## Your task
From the records below, set down exactly the lines starting with the line that contains "Click the Branding" and going on through the line that contains "Task: Open Файлы, моды для Skyrim menu item". Nothing else is wanted.

## Records for this exercise
==============================

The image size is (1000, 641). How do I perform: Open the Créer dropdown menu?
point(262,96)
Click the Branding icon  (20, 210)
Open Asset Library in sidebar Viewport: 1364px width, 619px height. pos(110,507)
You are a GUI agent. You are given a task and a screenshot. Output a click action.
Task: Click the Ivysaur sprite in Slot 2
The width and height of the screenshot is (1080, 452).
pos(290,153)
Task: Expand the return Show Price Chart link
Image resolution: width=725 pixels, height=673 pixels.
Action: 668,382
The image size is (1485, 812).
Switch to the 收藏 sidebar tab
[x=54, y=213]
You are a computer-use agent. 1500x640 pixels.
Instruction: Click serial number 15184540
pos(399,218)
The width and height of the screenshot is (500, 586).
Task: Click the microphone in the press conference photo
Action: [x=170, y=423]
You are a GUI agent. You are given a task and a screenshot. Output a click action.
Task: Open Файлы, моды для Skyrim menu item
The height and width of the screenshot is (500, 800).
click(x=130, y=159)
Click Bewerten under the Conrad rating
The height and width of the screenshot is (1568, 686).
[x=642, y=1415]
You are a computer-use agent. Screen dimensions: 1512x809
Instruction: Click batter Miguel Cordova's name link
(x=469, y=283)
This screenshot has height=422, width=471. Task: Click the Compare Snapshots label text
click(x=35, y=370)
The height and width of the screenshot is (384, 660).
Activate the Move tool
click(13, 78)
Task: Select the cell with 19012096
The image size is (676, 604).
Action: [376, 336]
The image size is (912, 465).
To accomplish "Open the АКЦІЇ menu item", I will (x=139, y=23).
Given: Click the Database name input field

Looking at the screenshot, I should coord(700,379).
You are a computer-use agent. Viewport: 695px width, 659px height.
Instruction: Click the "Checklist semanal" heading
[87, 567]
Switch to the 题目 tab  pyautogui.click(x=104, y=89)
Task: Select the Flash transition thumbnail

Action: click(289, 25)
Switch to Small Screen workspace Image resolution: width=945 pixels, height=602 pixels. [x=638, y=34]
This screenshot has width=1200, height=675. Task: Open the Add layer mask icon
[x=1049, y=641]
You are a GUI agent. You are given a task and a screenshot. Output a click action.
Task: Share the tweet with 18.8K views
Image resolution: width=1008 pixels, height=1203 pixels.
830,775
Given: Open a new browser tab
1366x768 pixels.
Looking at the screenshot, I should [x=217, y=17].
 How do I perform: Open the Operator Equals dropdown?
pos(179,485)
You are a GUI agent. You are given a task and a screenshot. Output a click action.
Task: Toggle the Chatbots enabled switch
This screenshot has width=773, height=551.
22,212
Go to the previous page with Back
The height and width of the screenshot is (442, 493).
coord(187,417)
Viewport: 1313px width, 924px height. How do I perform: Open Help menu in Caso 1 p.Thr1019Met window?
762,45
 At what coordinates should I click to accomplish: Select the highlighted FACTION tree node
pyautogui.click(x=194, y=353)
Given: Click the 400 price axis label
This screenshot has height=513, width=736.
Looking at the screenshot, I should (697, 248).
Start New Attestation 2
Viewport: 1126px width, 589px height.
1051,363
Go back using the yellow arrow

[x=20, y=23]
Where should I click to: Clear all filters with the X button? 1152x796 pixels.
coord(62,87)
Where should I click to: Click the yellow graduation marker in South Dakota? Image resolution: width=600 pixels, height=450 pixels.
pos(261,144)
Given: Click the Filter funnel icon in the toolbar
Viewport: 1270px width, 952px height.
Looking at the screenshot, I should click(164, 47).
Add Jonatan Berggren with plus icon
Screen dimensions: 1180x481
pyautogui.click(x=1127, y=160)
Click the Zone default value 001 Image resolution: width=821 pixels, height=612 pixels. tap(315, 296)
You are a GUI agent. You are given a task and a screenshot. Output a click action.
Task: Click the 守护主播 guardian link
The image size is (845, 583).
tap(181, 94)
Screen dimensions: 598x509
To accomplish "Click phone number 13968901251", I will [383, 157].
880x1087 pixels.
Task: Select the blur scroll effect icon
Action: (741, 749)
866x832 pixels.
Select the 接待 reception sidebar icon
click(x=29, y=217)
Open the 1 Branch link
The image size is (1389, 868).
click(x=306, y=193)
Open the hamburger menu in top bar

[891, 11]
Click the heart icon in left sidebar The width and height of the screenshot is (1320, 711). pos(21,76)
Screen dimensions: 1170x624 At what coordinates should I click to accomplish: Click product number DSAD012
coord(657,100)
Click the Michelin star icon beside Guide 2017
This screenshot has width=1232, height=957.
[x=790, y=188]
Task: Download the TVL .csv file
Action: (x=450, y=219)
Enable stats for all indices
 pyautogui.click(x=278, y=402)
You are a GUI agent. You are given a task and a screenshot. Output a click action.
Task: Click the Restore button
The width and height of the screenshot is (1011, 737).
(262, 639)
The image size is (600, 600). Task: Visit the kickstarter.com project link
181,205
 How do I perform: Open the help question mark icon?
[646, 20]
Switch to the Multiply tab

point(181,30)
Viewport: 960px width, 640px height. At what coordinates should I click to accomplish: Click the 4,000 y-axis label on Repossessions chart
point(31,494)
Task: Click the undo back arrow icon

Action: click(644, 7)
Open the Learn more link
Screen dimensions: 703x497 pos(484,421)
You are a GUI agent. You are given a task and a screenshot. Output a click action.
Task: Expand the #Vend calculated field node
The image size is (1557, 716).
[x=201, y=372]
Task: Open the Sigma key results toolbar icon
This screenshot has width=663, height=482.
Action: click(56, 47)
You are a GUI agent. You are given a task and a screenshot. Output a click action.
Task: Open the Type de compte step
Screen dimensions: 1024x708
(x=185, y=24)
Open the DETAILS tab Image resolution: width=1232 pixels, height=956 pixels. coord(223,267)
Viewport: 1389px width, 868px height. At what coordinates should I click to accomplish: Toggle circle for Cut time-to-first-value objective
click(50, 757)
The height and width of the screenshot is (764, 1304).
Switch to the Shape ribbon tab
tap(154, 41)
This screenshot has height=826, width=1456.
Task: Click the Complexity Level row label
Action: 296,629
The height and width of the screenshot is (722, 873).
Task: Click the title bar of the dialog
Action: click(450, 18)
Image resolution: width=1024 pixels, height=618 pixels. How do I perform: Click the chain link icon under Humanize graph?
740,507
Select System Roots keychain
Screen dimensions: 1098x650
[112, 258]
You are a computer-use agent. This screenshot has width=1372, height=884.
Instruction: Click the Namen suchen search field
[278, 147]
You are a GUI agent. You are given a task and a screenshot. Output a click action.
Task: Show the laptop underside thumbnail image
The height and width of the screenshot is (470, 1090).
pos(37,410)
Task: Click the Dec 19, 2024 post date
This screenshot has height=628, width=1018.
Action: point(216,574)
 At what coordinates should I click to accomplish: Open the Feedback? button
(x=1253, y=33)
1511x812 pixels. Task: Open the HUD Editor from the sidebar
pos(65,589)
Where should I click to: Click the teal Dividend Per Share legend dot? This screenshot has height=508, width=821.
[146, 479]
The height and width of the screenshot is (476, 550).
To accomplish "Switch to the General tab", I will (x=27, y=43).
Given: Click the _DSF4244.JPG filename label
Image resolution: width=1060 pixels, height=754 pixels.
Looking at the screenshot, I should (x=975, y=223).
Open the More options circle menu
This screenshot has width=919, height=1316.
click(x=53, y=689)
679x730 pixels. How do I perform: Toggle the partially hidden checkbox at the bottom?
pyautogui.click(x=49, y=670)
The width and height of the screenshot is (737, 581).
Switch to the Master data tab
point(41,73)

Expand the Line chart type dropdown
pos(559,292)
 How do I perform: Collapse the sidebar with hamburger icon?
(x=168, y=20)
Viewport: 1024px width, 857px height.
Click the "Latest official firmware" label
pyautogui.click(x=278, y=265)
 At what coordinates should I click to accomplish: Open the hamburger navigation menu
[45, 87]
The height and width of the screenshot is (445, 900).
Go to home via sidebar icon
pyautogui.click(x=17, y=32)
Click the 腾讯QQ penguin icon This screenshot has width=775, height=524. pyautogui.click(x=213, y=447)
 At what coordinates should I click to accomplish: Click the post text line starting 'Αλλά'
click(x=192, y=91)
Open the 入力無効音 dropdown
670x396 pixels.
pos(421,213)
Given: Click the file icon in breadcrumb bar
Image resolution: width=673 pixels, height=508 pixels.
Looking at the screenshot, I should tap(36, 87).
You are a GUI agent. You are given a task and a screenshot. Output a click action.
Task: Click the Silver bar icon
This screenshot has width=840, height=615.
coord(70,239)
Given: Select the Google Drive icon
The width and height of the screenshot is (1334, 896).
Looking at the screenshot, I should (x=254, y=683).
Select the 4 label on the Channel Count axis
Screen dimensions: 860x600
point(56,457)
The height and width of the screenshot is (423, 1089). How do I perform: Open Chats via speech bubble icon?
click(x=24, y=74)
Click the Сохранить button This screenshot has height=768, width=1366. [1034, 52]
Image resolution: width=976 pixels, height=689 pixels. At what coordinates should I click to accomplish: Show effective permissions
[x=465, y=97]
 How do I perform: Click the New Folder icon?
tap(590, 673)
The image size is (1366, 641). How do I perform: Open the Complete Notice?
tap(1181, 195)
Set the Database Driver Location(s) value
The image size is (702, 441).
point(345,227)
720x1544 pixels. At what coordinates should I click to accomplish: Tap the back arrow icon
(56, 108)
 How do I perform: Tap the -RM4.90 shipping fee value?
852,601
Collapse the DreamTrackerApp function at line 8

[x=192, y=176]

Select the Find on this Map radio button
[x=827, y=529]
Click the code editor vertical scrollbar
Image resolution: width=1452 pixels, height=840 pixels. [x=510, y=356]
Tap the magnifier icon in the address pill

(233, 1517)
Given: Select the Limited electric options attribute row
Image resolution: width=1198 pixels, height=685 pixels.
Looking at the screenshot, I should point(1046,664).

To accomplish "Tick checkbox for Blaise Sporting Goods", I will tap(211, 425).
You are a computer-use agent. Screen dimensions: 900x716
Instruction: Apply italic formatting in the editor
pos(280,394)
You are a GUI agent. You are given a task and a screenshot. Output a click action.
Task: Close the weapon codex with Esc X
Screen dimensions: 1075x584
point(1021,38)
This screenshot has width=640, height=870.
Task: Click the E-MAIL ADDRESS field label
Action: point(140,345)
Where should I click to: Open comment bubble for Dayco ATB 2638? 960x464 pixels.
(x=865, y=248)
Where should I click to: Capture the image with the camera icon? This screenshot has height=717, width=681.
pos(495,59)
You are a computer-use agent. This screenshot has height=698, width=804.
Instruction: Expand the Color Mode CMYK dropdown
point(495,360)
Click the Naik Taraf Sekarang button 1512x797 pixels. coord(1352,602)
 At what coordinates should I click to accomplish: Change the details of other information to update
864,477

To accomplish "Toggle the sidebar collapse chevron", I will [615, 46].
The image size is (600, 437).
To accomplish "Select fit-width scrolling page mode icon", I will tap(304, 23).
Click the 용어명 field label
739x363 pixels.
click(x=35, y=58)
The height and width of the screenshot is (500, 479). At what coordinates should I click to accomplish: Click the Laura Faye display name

==============================

## Answer space
Click the Branding icon  (20, 210)
Open Asset Library in sidebar Viewport: 1364px width, 619px height. pos(110,507)
You are a GUI agent. You are given a task and a screenshot. Output a click action.
Task: Click the Ivysaur sprite in Slot 2
The width and height of the screenshot is (1080, 452).
pos(290,153)
Task: Expand the return Show Price Chart link
Image resolution: width=725 pixels, height=673 pixels.
Action: 668,382
The image size is (1485, 812).
Switch to the 收藏 sidebar tab
[x=54, y=213]
You are a computer-use agent. 1500x640 pixels.
Instruction: Click serial number 15184540
pos(399,218)
The width and height of the screenshot is (500, 586).
Task: Click the microphone in the press conference photo
Action: [x=170, y=423]
You are a GUI agent. You are given a task and a screenshot. Output a click action.
Task: Open Файлы, моды для Skyrim menu item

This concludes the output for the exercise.